Washington at the Plow
Title | Washington at the Plow PDF eBook |
Author | Bruce A. Ragsdale |
Publisher | Harvard University Press |
Pages | 369 |
Release | 2021-10-12 |
Genre | History |
ISBN | 0674246381 |
A fresh, original look at George Washington as an innovative land manager whose singular passion for farming would unexpectedly lead him to reject slavery. George Washington spent more of his working life farming than he did at war or in political office. For over forty years, he devoted himself to the improvement of agriculture, which he saw as the means by which the American people would attain the Òrespectability & importance which we ought to hold in the world.Ó Washington at the Plow depicts the Òfirst farmer of AmericaÓ as a leading practitioner of the New Husbandry, a transatlantic movement that spearheaded advancements in crop rotation. A tireless experimentalist, Washington pulled up his tobacco and switched to wheat production, leading the way for the rest of the country. He filled his library with the latest agricultural treatises and pioneered land-management techniques that he hoped would guide small farmers, strengthen agrarian society, and ensure the prosperity of the nation. Slavery was a key part of WashingtonÕs pursuits. He saw enslaved field workers and artisans as means of agricultural development and tried repeatedly to adapt slave labor to new kinds of farming. To this end, he devised an original and exacting system of slave supervision. But Washington eventually found that forced labor could not achieve the productivity he desired. His inability to reconcile ideals of scientific farming and rural order with race-based slavery led him to reconsider the traditional foundations of the Virginia plantation. As Bruce Ragsdale shows, it was the inefficacy of chattel slavery, as much as moral revulsion at the practice, that informed WashingtonÕs famous decision to free his slaves after his death.

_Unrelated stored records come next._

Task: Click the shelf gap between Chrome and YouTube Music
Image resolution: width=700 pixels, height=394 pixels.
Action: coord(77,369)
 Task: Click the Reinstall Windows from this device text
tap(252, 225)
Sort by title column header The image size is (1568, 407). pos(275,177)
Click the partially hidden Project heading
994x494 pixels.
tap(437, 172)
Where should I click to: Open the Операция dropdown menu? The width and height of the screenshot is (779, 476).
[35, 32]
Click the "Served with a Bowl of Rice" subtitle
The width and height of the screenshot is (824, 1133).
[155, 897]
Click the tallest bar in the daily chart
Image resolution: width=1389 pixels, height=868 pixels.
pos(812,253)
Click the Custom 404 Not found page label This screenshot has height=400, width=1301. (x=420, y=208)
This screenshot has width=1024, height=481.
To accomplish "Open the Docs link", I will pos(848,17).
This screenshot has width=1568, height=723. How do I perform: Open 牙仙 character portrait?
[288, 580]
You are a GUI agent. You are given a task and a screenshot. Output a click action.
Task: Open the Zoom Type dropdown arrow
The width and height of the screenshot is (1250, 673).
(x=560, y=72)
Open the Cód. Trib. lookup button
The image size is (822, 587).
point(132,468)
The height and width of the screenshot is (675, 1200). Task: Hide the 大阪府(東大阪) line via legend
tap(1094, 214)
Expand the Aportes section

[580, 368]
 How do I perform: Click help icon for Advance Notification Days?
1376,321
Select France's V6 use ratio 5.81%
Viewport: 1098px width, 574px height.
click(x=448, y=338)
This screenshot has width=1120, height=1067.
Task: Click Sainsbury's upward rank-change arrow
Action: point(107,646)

The African Slave Trade and Its Suppression
Title | The African Slave Trade and Its Suppression PDF eBook |
Author | Peter Hogg |
Publisher | Routledge |
Pages | 429 |
Release | 2014-02-04 |
Genre | History |
ISBN | 1317792351 |
A comprehensive bibliography dealing specifically with African slave trade. This volume has been sub-classified for easier consultation and the compiler has provided, where possible, descriptions and comments on the works listed.
Talking Revolution
Title | Talking Revolution PDF eBook |
Author | Franca Dellarosa |
Publisher | Oxford University Press |
Pages | 277 |
Release | 2014 |
Genre | Literary Criticism |
ISBN | 1781381445 |
This study sheds light on a major and until now little studied Liverpool writer, Edward Rushton (1782-1814), whose politics and poetics were imbued in the most pressing events and debates shaking the world during the Age of Revolution.